» **REQUIREMENT**
Exactly the lines from the one containing "Instruction: Click the Binance Coin logo icon" through the end of the entries, both ends included, are to be output.

» **DATA TO USE**
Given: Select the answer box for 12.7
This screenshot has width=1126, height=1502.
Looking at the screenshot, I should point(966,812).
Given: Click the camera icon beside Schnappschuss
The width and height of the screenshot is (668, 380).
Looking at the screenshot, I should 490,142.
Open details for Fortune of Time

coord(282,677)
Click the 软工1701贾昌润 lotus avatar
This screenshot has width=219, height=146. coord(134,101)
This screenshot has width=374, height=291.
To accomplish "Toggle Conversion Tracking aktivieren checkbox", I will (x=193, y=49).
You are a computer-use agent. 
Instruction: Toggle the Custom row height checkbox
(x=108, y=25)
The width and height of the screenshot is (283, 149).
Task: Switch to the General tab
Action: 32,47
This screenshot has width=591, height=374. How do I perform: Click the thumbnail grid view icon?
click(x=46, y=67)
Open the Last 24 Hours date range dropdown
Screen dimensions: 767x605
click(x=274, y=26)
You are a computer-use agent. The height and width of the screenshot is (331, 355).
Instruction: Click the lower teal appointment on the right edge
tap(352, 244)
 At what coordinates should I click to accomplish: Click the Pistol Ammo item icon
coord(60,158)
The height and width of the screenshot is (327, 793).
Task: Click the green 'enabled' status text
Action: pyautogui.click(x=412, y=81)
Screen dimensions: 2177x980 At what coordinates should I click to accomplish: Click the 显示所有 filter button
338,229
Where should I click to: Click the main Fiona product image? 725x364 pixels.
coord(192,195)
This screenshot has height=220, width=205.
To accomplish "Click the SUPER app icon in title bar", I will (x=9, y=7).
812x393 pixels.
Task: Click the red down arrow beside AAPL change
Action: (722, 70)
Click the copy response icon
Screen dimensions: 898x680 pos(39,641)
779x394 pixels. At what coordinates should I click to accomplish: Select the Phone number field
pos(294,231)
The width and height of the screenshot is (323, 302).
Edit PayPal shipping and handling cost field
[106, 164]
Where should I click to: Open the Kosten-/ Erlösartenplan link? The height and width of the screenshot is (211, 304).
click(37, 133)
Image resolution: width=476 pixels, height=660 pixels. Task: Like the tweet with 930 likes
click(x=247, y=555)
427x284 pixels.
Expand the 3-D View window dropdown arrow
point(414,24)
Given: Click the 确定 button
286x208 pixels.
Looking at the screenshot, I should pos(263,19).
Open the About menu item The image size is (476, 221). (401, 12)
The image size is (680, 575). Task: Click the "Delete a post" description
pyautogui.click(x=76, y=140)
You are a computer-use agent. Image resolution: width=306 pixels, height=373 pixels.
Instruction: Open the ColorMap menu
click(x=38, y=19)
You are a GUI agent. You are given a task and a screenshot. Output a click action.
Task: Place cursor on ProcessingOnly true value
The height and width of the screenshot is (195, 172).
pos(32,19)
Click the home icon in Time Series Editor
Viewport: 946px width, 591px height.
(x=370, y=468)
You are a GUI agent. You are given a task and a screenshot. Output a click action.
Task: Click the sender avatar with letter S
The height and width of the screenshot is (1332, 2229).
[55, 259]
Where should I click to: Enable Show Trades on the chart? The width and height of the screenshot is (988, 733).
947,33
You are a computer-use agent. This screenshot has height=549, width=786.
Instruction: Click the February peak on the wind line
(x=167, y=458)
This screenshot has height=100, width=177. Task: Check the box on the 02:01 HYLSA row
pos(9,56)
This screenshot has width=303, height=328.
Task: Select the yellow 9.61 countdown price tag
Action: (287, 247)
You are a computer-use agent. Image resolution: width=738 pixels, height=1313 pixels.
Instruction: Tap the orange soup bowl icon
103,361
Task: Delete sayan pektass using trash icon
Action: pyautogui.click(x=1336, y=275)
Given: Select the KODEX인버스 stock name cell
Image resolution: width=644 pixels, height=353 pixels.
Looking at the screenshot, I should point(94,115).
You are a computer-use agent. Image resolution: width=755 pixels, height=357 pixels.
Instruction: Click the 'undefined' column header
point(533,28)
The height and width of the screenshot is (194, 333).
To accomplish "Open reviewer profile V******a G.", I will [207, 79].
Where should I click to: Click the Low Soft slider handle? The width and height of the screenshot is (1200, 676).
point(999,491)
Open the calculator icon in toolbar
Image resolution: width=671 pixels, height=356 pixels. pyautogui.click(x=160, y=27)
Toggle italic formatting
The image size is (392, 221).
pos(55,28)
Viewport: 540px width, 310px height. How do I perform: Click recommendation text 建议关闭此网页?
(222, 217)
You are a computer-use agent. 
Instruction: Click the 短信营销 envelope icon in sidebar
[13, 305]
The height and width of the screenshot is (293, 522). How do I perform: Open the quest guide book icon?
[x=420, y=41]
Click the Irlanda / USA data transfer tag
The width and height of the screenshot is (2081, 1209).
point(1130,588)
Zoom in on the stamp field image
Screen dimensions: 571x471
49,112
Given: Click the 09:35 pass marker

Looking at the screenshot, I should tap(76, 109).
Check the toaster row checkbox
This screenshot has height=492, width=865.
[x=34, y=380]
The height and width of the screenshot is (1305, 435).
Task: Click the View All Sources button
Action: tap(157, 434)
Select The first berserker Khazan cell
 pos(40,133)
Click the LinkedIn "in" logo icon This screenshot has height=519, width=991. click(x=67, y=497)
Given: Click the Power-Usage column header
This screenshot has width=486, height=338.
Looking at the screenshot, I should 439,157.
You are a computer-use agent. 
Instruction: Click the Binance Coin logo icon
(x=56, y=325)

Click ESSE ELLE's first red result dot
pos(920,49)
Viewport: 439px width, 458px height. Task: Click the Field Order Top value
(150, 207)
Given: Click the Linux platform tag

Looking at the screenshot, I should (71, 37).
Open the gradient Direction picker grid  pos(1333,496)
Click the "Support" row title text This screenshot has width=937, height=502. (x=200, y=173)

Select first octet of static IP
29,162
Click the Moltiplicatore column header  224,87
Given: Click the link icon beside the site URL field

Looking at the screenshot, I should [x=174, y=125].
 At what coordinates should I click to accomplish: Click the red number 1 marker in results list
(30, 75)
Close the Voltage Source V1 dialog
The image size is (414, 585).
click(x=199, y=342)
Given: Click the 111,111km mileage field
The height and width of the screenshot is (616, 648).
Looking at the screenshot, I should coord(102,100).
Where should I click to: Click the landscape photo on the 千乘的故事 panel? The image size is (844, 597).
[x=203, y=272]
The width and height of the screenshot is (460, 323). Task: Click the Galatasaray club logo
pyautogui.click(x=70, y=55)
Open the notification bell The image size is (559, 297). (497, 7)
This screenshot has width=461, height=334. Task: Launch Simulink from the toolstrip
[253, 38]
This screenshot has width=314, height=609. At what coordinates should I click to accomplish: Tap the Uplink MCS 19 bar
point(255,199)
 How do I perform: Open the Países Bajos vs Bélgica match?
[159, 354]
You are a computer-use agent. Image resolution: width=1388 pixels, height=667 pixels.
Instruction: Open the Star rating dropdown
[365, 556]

» **EXERCISE SOLUTION**
Instruction: Click the Binance Coin logo icon
(x=56, y=325)

Click ESSE ELLE's first red result dot
pos(920,49)
Viewport: 439px width, 458px height. Task: Click the Field Order Top value
(150, 207)
Given: Click the Linux platform tag

Looking at the screenshot, I should (71, 37).
Open the gradient Direction picker grid  pos(1333,496)
Click the "Support" row title text This screenshot has width=937, height=502. (x=200, y=173)

Select first octet of static IP
29,162
Click the Moltiplicatore column header  224,87
Given: Click the link icon beside the site URL field

Looking at the screenshot, I should [x=174, y=125].
 At what coordinates should I click to accomplish: Click the red number 1 marker in results list
(30, 75)
Close the Voltage Source V1 dialog
The image size is (414, 585).
click(x=199, y=342)
Given: Click the 111,111km mileage field
The height and width of the screenshot is (616, 648).
Looking at the screenshot, I should coord(102,100).
Where should I click to: Click the landscape photo on the 千乘的故事 panel? The image size is (844, 597).
[x=203, y=272]
The width and height of the screenshot is (460, 323). Task: Click the Galatasaray club logo
pyautogui.click(x=70, y=55)
Open the notification bell The image size is (559, 297). (497, 7)
This screenshot has width=461, height=334. Task: Launch Simulink from the toolstrip
[253, 38]
This screenshot has width=314, height=609. At what coordinates should I click to accomplish: Tap the Uplink MCS 19 bar
point(255,199)
 How do I perform: Open the Países Bajos vs Bélgica match?
[159, 354]
You are a computer-use agent. Image resolution: width=1388 pixels, height=667 pixels.
Instruction: Open the Star rating dropdown
[365, 556]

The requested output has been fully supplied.